Question

In Exercises $$63-74$$ , use inverse functions where needed to find all solutions of the equation in the interval $$[0,2 \pi)$$ .$$\cot ^{2} x-6 \cot x+5=0$$

Answer

**step1 Recognize the quadratic form**

The given equation is $$\cot ^{2} x-6 \cot x+5=0$$. This equation resembles a quadratic equation. If we consider $$\cot x$$ as a single unknown quantity, the equation is in the form $$(\text{unknown})^2 - 6(\text{unknown}) + 5 = 0$$.

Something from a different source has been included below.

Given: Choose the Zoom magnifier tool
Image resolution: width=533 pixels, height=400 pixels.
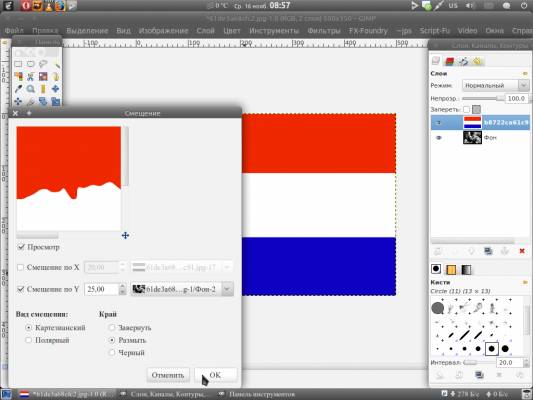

**step2 Factor the quadratic expression**

To solve this quadratic equation, we factor the expression $$\cot ^{2} x-6 \cot x+5$$. We need to find two numbers that multiply to 5 (the constant term) and add up to -6 (the coefficient of the $$\cot x$$ term). These two numbers are -1 and -5.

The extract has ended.